Remember, the asset side of the Fed's balance sheet expanded to over $4 trillion during the bailout of Wall Street and shareholders post-2008. And if the Fed were to buy riskier assets – especially, say, corporate bonds – it would force prices for these assets up...and the interest rate paid by them down. (Prices and interest rates move inversely in the bond market.)
So old-fashioned investors seeking income or yield – or pension funds relying on higher-yielding debt for their actuarial models to deliver future payouts – must then take greater risks with their capital to find yield. Or, they could just buy stocks and hope capital gains make up the difference.
The Fed calls this whole process "the wealth effect", or the idea that, so long as stock prices go up, investors "feel" wealthier and the economy is "better off".
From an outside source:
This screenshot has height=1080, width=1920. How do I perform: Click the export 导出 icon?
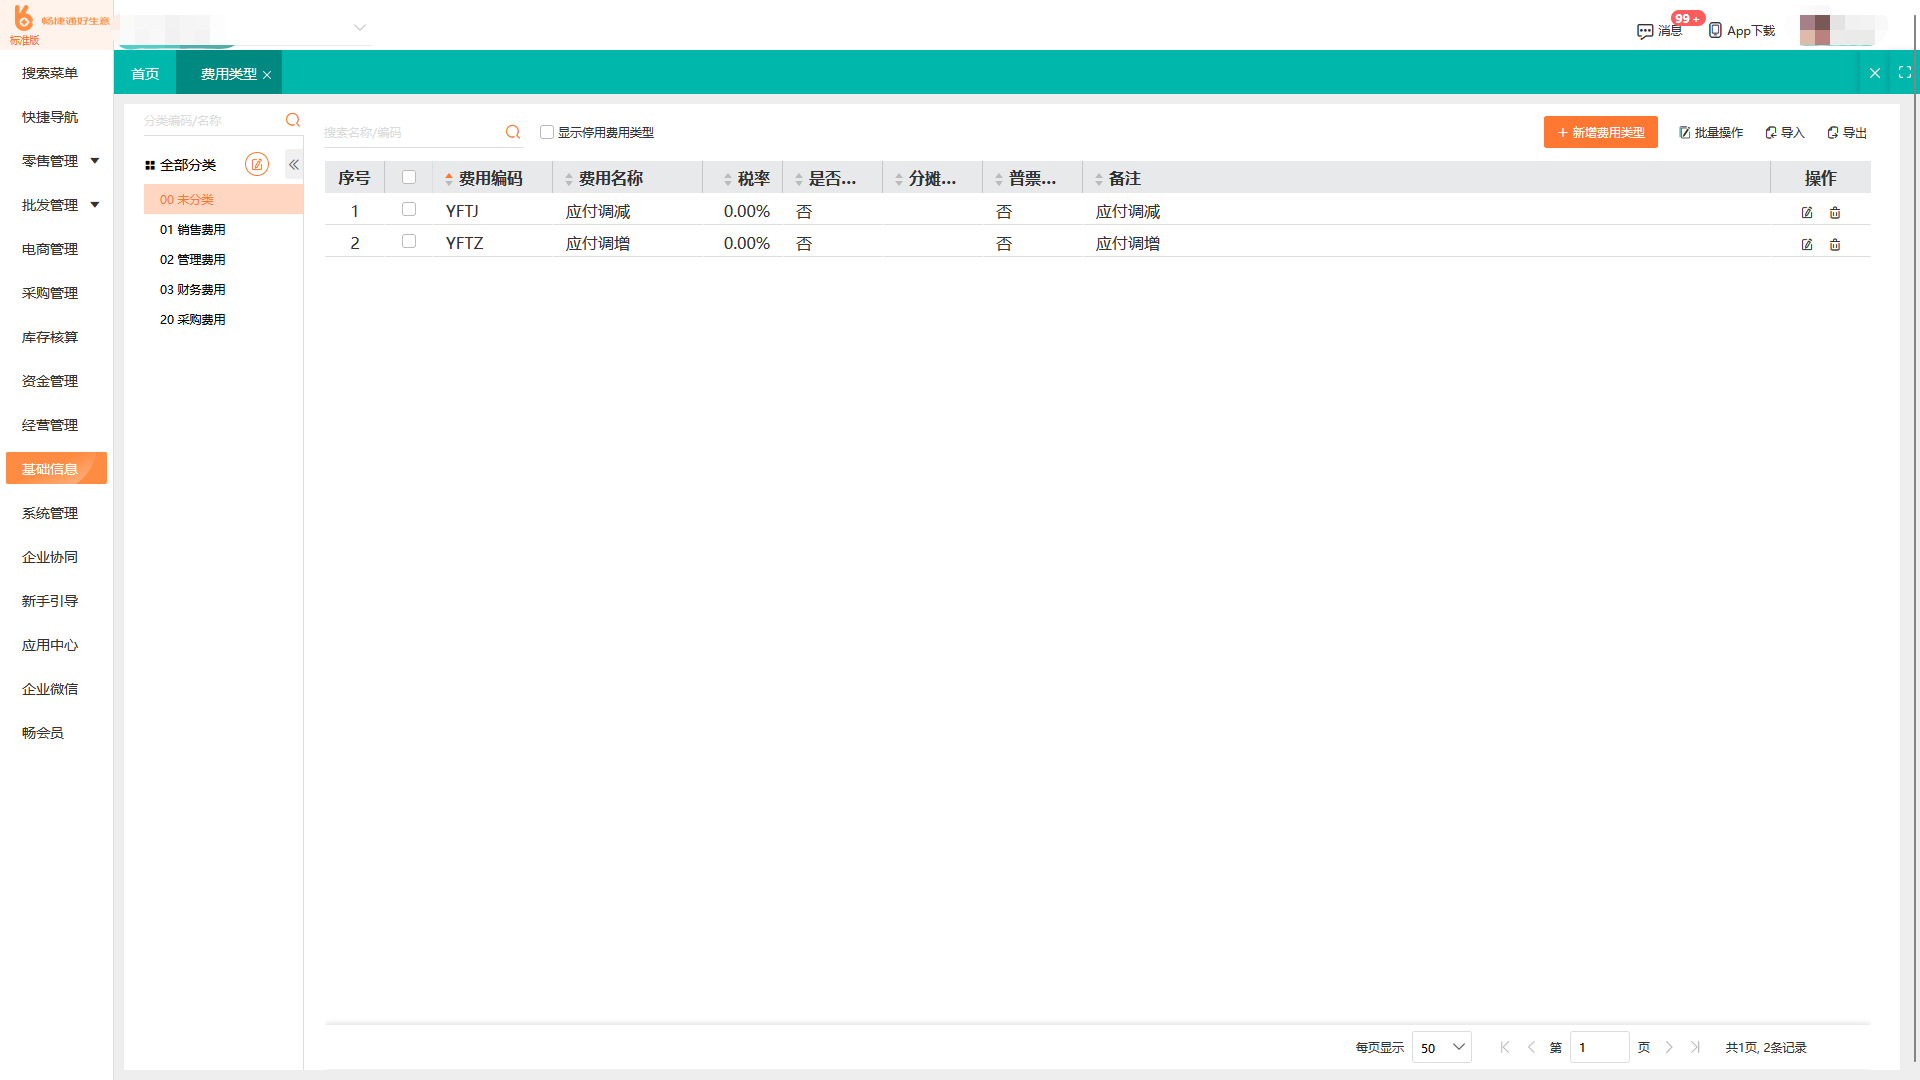[x=1847, y=131]
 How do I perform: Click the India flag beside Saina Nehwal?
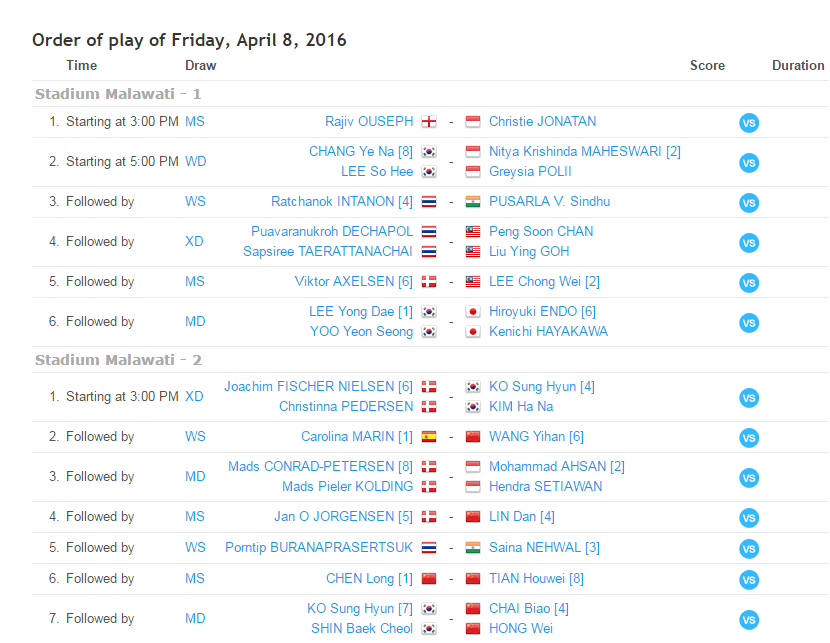coord(473,548)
And as I mentioned earlier, Daly thinks QE might be worth keeping around. Speaking with reporters in San Francisco she said:
"An important question is, should those always be in the toolkit? Should you always have those at your ready, or should you think about, those are only tools you use when you really hit the zero lower bound and you have no other things you can do?"
By "those" Daly meant the bond-buying programs from the original versions of QE.
Now, I don't know Mary Daly. And it's not my intention to draw any conclusions about her moral fiber or the content of her character. But I think you can safely assume her questions aren't rhetorical.
They're a trial balloon – a way of telegraphing to investors and the public that the Fed may go down the path the Bank of Japan has gone...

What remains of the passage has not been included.